The solving step is:

1. **First, let's find the "slope" of our function `f(x, y)` in the `x` and `y` directions.** We call these "partial derivatives."
* How `f` changes if we only move in the `x` direction (`∂f/∂x`):
If `f(x, y) = x^3 + 5x^2y + y^3`, then `∂f/∂x = 3x^2 + 5 * 2xy + 0 = 3x^2 + 10xy`. (We treat `y` as a constant, like a number!)
* How `f` changes if we only move in the `y` direction (`∂f/∂y`):
If `f(x, y) = x^3 + 5x^2y + y^3`, then `∂f/∂y = 0 + 5x^2 * 1 + 3y^2 = 5x^2 + 3y^2`. (We treat `x` as a constant!)
So, we have a "gradient vector" `∇f = <3x^2 + 10xy, 5x^2 + 3y^2>`. This arrow points in the direction of the steepest climb!

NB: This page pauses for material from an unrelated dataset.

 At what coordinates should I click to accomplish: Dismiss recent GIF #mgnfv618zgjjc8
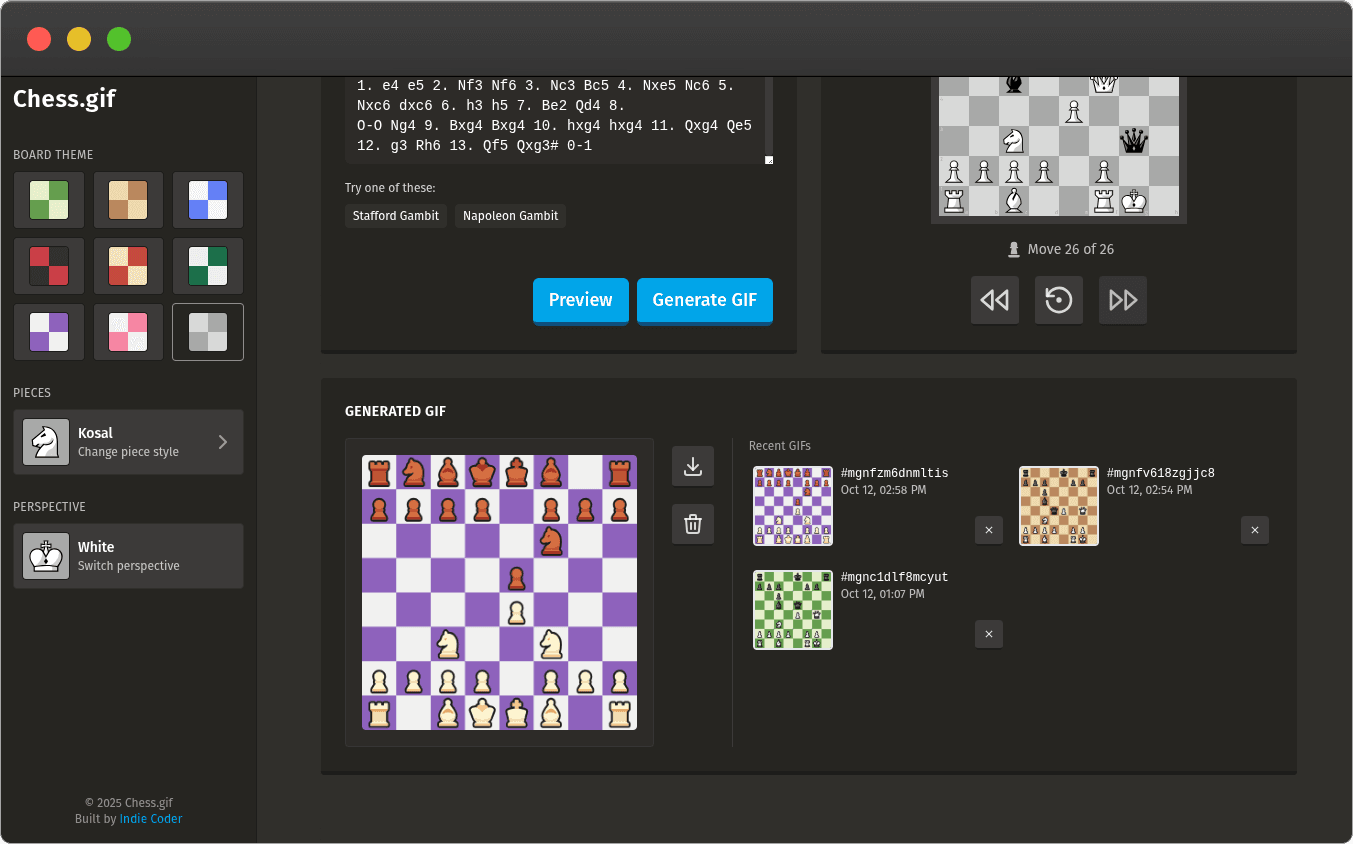[x=1255, y=530]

2. **Next, let's find the first "directional derivative" (`D_u f`).** This tells us how much `f` changes if we walk in our special direction `u = <3/5, 4/5>`. We do this by multiplying our gradient vector by our direction vector (it's called a "dot product"):
`D_u f(x, y) = (3x^2 + 10xy) * (3/5) + (5x^2 + 3y^2) * (4/5)`
`D_u f(x, y) = (9/5)x^2 + (30/5)xy + (20/5)x^2 + (12/5)y^2`
`D_u f(x, y) = (29/5)x^2 + 6xy + (12/5)y^2`
Let's call this new function `g(x, y)`. So, `g(x, y) = (29/5)x^2 + 6xy + (12/5)y^2`.

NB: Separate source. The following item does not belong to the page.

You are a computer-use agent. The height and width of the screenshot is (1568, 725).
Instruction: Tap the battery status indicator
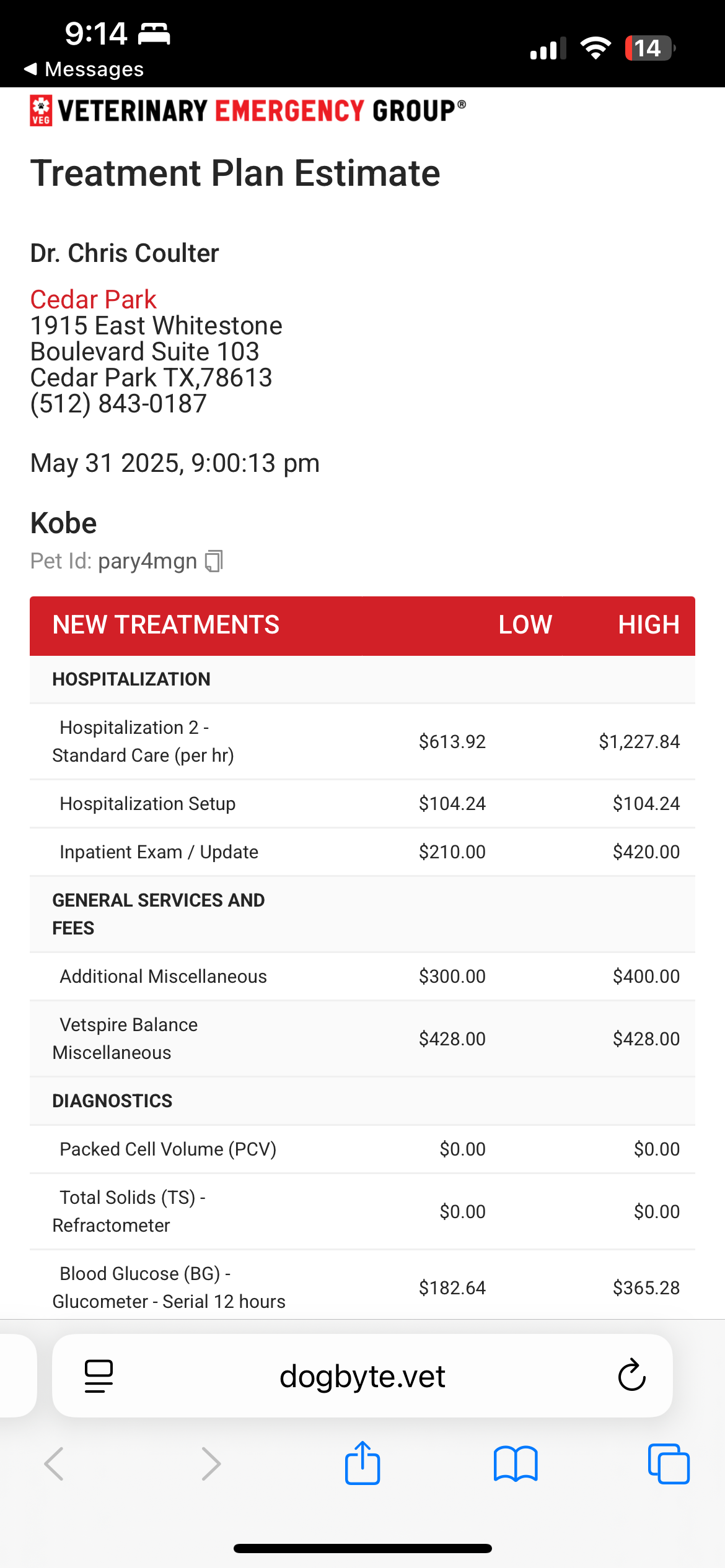pos(649,48)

3. **Now, we need to do it again for the second directional derivative!** We find the "slope" of `g(x, y)` in the `x` and `y` directions, just like we did for `f(x, y)`:
* How `g` changes if we only move in the `x` direction (`∂g/∂x`):
`∂g/∂x = (29/5) * 2x + 6y + 0 = (58/5)x + 6y`
* How `g` changes if we only move in the `y` direction (`∂g/∂y`):
`∂g/∂y = 0 + 6x + (12/5) * 2y = 6x + (24/5)y`
Our new gradient vector is `∇g = <(58/5)x + 6y, 6x + (24/5)y>`.

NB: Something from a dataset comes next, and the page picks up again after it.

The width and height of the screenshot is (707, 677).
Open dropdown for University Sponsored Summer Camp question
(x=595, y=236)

4. **Finally, we find the second "directional derivative" (`D_u^2 f`) by doing another dot product with `u`:**
`D_u^2 f(x, y) = ((58/5)x + 6y) * (3/5) + (6x + (24/5)y) * (4/5)`
`D_u^2 f(x, y) = (174/25)x + (18/5)y + (24/5)x + (96/25)y`
To add these up, let's make the denominators the same:
`D_u^2 f(x, y) = (174/25)x + (90/25)y + (120/25)x + (96/25)y`
`D_u^2 f(x, y) = (174 + 120)/25 x + (90 + 96)/25 y`
`D_u^2 f(x, y) = (294/25)x + (186/25)y`

5. **Last step! We need to plug in the point `(2, 1)` into our final expression:**
`D_u^2 f(2, 1) = (294/25) * 2 + (186/25) * 1`
`D_u^2 f(2, 1) = (588/25) + (186/25)`
`D_u^2 f(2, 1) = (588 + 186) / 25`
`D_u^2 f(2, 1) = 774 / 25`

And there you have it! It's like finding a change of a change in a specific direction! Super cool!